Hâbil ve K?bil'le başlayan mücâdele bugün yeryüzünde farklı isimler altında sürüp gidiyor. Şiddet/savaş/terör/ölüm ve buna bağlı olarak kan ve gözyaşı sel olmuş akıyor. Ne adına olursa olsun merhametsizlik, zulüm, kabalık, bencillik, câhillik hayatın her alanını olanca gücüyle etkilemiş. Nasıl durulacak bu olaylar, nasıl düzelecek bu gidiş?
Hiç şüphe yok ki merhametin kaynağı dindir ve dinden nasîbi olmayanın merhametten de nasîbi yoktur. İnsanlık dünyası günümüze kadar merhametten ne öğrenmişse bunu, vahyin yeryüzündeki temsilcileri ve tebliğcileri olan peygamberlere borçludur. Peygamberler merhamet elçileridir ve Yaratıcı Kudret tarafından insanlığa merhameti öğretmek üzere gönderilmişlerdir.
Bu anlamda Hz.

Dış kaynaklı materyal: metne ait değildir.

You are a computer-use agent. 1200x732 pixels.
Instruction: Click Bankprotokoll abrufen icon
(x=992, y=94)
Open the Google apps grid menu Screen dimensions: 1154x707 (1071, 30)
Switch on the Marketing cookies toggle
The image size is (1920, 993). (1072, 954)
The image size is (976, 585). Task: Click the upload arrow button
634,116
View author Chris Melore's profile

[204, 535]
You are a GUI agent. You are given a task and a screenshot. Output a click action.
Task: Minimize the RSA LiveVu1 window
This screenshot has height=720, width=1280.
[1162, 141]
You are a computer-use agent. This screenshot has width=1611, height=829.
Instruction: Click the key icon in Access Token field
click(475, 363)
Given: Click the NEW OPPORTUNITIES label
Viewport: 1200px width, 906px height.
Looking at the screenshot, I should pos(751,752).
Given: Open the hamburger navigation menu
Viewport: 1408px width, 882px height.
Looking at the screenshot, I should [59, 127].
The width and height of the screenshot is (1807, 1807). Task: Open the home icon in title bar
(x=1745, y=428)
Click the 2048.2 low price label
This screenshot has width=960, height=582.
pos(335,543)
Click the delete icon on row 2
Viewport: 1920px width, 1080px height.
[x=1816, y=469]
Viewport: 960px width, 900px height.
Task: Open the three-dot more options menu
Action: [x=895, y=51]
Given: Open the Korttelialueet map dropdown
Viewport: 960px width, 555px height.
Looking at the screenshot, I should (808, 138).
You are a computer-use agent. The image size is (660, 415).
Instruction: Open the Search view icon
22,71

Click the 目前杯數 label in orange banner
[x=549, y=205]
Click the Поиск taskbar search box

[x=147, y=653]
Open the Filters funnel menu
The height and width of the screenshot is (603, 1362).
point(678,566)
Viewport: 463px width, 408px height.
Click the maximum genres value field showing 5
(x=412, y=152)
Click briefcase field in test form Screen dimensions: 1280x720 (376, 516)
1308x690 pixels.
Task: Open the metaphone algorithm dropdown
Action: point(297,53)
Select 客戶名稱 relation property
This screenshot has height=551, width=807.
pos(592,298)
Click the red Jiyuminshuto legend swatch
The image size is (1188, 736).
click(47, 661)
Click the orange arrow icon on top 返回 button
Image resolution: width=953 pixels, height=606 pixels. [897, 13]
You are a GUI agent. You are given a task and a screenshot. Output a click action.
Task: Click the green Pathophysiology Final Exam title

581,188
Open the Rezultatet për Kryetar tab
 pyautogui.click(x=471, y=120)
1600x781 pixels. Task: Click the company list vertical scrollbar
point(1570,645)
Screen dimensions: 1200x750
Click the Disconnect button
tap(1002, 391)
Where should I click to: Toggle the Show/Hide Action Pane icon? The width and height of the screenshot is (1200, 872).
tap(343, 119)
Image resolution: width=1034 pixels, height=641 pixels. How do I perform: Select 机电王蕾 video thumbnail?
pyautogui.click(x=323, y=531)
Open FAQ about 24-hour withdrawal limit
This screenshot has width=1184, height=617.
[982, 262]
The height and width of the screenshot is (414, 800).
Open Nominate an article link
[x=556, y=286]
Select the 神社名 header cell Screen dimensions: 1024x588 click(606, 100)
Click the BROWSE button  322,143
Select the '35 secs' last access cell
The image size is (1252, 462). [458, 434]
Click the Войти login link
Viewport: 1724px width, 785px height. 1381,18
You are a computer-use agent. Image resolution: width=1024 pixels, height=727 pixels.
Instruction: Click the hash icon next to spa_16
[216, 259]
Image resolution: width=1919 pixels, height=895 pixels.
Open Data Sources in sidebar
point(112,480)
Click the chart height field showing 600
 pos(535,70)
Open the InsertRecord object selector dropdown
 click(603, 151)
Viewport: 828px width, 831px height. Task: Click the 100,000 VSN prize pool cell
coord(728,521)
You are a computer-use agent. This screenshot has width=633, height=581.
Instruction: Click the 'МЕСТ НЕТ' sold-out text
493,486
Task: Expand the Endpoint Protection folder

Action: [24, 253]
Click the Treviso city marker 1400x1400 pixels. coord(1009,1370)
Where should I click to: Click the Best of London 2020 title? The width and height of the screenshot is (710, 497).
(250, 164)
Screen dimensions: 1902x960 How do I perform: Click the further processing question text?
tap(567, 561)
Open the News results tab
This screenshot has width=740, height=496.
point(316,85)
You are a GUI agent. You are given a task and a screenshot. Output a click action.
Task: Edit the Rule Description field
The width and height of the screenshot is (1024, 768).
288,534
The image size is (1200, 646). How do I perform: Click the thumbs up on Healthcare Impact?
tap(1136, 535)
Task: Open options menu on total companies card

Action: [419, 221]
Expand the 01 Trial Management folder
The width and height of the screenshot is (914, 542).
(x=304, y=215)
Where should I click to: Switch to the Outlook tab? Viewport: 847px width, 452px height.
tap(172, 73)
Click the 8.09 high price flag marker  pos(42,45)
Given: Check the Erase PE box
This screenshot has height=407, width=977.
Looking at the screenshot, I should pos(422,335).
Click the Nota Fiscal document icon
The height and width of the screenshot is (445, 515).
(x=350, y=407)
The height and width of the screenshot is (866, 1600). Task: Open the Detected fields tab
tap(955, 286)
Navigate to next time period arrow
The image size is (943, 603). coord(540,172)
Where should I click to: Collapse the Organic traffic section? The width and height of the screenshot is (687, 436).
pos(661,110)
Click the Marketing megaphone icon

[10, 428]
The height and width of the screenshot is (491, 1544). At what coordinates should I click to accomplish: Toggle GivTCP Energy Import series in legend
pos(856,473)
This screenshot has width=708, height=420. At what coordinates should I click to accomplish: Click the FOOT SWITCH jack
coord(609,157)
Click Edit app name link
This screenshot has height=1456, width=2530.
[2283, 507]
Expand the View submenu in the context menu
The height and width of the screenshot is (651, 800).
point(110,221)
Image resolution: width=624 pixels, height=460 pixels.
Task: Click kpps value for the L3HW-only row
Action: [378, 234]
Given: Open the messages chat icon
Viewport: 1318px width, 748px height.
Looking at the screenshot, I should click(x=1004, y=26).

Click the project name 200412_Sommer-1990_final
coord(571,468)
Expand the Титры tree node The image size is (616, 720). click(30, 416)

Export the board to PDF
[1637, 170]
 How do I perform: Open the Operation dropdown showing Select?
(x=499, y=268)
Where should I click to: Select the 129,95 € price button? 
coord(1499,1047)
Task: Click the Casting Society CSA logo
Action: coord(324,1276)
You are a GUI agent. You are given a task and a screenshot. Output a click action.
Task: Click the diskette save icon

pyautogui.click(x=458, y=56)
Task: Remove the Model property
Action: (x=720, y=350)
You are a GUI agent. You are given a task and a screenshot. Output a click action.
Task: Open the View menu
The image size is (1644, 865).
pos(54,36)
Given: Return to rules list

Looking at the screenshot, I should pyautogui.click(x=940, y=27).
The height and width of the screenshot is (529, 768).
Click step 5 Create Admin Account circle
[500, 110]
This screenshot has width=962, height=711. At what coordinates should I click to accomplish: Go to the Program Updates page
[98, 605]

Peygamber en büyük kıyâmettir. Çünkü O, en büyük değişimin mimarıdır. Bu yüzden O'na "âhir zaman peygamberi" denmiştir. "Âlemlere rahmet olarak gönderilen" peygamberin "son peygamber" oluşu, O'nun aynı zamanda merhametin de "son çağrıcısı" olduğunu bize anlatmaktadır. İnsanlık, unuttuğu merhameti yeniden öğrenmede O'nun çağrısına kulak vermek zorundadır. O, Son'dur ve O'nun çağrısı, tüm insanlığın telâfisi mümkün olmayan gidişâtına son alternatiftir. Dileğimiz, içinde yaşadığımız çağın bir "Merhamet Çağı"na dönüşmesidir.
İşte bu mütevazı çalışmamızın amacı -suya atılmış bir taşın oluşturduğu daireler gibi- insânın kendinden başlayan ve gittikçe büyüyen merhamet dairelerini elimizden geldiğince tanıtmak ve yansıtmaktır. Buz çölünde yol alanlara, taş kesilmiş kalplere bir sıcaklık olması ümidiyle, zulmün ve merhametsizliğin çağdaş karanlığına bir mum yakmaya çalıştık. Titrek, zayıf ve cılız ışığımızın hiç sönmeden, gittikçe Nûr'a dönüşerek güzelliklere vesile olması niyâzıyla.